Erani Filiatra
- Full name: Athlitikos Podosfairikos Syllogos Filiatra "I Erani"
- Founded: 1935; 91 years ago
- Ground: Filiatra Old Football Field
- Capacity: 500
- Chairman: Grigorios Stamatopoulos
- Manager: Kostas Liberopoulos
- League: Messinia FCA First Division
- 2025–26: Messinia FCA First Division, 2nd

= Erani Filiatra =

Greek sporting club

Athlitikos Podosfairikos Syllogos Filiatra "I Erani", commonly known as Erani Filiatra (Εράνη Φιλιατρών) is a Greek club in Filiatra, Messenia. It includes football (soccer), basketball and chess.

==Informative sources==

Erani was founded in 1935 and was fully recognized in 1947. Its colours are green and white. Its name came from Erana, an ancient city in the area of Triphylia.

==Football (soccer)==

In football (soccer), they had participated in the championship role in the organizations of the Messinia FCA and won the prefectural championship several times. It most wins are in the Messinia Cup with six titles and nine participations in the finals.

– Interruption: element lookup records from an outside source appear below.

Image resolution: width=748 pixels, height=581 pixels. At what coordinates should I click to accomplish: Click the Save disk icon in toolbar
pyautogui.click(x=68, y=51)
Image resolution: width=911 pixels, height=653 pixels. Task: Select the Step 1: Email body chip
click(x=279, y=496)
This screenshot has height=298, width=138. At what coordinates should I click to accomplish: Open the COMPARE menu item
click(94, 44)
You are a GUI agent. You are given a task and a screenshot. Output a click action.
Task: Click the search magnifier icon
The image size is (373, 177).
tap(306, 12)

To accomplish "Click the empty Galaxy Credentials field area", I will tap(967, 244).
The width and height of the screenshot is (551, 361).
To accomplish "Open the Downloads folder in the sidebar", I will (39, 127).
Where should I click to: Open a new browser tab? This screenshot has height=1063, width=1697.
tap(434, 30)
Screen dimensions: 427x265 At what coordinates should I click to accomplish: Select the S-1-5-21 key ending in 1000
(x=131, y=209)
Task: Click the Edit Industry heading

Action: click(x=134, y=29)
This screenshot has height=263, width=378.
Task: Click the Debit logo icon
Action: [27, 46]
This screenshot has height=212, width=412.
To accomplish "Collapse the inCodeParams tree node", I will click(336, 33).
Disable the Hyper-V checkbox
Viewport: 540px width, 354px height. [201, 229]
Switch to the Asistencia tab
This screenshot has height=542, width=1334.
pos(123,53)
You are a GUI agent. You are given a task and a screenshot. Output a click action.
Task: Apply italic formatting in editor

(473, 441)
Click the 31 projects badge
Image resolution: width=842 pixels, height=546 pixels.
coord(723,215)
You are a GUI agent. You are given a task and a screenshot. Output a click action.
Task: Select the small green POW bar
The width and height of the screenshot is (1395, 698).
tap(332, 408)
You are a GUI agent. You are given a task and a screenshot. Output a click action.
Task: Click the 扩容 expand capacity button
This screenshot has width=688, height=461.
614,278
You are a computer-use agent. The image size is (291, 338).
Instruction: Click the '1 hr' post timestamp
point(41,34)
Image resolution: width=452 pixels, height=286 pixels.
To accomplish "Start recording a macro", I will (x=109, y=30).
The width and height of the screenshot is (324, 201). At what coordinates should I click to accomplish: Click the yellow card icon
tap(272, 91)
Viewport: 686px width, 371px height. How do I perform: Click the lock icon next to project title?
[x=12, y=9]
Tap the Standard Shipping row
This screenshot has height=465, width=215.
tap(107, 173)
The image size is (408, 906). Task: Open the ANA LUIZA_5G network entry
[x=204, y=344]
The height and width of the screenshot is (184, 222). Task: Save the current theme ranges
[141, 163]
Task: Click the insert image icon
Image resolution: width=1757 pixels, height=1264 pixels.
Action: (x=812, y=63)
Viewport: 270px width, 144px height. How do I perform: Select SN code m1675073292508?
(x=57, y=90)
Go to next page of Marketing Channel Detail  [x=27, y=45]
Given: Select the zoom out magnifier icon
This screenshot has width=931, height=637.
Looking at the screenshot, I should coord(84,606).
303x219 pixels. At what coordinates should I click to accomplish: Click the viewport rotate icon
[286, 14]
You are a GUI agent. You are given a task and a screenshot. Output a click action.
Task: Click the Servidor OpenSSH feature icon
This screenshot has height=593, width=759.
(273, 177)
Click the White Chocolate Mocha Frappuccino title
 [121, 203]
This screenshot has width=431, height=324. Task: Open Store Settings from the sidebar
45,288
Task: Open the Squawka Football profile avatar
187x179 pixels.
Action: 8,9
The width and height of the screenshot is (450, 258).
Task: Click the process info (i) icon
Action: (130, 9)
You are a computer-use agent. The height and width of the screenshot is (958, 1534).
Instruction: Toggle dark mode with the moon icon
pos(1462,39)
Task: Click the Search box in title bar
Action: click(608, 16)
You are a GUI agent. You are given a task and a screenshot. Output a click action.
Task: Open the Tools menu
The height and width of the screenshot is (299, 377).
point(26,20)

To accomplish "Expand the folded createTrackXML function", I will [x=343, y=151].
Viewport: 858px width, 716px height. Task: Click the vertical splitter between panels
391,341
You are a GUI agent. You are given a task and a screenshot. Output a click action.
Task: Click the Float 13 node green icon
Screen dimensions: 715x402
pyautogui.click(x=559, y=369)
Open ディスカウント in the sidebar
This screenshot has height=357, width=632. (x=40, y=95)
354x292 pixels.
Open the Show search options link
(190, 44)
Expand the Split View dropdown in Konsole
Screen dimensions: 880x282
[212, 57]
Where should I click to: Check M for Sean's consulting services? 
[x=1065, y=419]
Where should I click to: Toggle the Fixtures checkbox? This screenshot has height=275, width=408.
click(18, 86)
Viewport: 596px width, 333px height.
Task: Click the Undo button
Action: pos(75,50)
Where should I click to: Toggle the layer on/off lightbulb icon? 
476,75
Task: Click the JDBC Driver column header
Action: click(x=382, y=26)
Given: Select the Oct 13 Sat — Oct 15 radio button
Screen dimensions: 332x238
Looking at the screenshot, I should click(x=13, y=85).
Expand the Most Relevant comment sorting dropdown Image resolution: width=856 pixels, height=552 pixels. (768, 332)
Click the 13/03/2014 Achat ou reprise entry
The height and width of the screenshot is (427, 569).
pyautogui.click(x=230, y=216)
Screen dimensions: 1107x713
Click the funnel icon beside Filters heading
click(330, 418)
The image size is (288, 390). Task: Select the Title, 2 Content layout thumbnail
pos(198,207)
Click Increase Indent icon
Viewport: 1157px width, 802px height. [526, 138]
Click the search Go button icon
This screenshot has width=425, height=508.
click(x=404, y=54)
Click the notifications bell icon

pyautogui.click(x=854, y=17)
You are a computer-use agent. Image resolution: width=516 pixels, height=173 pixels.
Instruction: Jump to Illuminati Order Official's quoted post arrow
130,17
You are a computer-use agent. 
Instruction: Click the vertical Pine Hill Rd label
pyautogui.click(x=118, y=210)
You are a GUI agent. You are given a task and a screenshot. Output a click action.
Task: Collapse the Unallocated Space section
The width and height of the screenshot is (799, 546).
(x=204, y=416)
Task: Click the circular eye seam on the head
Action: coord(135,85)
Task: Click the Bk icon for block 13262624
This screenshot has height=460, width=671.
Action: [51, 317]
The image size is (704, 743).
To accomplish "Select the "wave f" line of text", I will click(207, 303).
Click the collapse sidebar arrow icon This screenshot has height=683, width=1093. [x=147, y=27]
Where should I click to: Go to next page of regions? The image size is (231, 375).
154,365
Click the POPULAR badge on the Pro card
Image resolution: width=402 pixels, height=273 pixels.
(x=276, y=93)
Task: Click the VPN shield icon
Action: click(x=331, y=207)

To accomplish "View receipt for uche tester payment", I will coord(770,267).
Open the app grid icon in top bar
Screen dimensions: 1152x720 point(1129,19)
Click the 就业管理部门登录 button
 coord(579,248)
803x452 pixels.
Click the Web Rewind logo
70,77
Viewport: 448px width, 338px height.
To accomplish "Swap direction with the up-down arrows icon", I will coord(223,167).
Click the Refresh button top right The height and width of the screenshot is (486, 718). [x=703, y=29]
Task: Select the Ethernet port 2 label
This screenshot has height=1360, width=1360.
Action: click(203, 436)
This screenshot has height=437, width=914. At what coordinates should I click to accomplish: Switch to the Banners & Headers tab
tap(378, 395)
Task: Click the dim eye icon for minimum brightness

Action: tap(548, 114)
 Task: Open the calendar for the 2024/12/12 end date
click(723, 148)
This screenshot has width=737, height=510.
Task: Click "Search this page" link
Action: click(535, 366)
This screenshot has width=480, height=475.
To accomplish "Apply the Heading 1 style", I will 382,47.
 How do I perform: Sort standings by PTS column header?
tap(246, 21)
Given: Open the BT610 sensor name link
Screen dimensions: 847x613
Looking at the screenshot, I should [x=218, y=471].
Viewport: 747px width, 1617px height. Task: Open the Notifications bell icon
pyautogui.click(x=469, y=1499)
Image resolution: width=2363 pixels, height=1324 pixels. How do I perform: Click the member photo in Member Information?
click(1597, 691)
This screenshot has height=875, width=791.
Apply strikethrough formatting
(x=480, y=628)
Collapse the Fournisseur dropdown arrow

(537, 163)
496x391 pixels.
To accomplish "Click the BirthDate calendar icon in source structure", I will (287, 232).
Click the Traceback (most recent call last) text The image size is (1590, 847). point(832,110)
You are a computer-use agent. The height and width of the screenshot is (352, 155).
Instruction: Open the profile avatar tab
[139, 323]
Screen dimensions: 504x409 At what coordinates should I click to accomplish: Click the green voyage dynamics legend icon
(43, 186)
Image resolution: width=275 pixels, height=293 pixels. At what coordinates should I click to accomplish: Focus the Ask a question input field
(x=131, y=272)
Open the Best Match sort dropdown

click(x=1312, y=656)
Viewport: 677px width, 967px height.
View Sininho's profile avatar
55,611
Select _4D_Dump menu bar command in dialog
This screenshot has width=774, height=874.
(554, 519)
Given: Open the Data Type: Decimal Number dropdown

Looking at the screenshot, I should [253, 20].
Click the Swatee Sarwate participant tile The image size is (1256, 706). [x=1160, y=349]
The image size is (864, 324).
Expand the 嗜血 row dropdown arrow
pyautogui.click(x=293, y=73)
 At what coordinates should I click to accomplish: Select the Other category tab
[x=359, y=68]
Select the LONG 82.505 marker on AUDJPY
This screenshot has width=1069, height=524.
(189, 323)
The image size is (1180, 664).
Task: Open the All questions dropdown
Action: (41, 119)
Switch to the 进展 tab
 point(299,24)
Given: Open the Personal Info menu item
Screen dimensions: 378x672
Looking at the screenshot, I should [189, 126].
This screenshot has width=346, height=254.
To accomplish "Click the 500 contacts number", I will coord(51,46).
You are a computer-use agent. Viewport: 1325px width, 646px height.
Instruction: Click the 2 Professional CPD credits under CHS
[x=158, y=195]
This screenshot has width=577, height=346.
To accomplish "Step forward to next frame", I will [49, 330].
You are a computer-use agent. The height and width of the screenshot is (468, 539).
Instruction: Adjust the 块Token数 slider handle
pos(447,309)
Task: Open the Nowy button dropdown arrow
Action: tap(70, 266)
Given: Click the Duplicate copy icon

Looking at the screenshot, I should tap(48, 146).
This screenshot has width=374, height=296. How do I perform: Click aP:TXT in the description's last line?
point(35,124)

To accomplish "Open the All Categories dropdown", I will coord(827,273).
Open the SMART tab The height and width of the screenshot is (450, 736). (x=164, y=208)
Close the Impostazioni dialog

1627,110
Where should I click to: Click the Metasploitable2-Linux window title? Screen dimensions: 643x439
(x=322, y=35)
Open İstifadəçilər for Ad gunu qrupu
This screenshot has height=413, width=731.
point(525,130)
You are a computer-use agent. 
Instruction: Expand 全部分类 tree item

From 1989-90, the team participated in many times in the Fourth Division and the Third Division in the 1993-94 season. In recent years and the 2009-10 season, they currently play in the Fourth Division.

===Players===

From Erani featured many famous footballers or soccer players which played in teams at the first and second division. The most famous of these were the Liberopoulos cousins and Nikos Froussos:

- Nikos Liberopoulos, played with his great career at Panathinaikos, AEK and in Germany.
- Sotiris Liberopoulos, played for the Greek team under 21 and played many times in the First Division.
- Nikolaos Frousos, played in Ionikos, PAOK and Anorthosis.

===Playoff history===

The time that Erani entered the finals was in 1990 and challenged Miltiadis and lost 2-1, their next chance was in 1992 and challenged with Apollon Kalamata, their luck for their first title failed as they lost 2-1, then again Erani lost 2-1 with Messini the following year. Their first cup was not achieved until 1995 when they bet Omonoia Kalamata 3-0. In 2001, they won their second beating Messiniakos 3-2, their third beating Pamissos Messini 2-0 and their fourth with the same team but tied apiece but won by penalty kicks. Their fifth was with another rival Sperchogeia beating them 1-0. Their sixth and recent title was won when the Erani beat over Messiniakos with 1-0.

===Achievements===

- Messinia Football Clubs Association (5):
1987, 1989, 2002, 2006, 2023
- Messinia Cup (9):
1995, 2001, 2002, 2003, 2004, 2009, 2010, 2012, 2024
- Messinia Cup (finalist) (3):
- 1990, 1992, 1993

===Current players===
As of the 2008-09 season:

- Adamopoulos
- Alexandropoulos
- Anastasopoulos
- Andreopoulos
- Anestopoulos
- Assimakopoulos
- Athanassopoulos
- Haralambos Diniotis
- Ilias Diniotis
- Giannis
- Giannakopoulos
- Varouchas Hatzipanagiotis
- Kollias
- Korbis
- Mantzavinos
- Mouhikas
- Nikolopoulos
- Panagiotakopoulos
- Panagiotidis
- Pinchioni
- Tsonis
- Zokos

==Basketball==
The team plays locally in the EKASKENOP championships. In the 2007-08 season, Erani plays in the third division.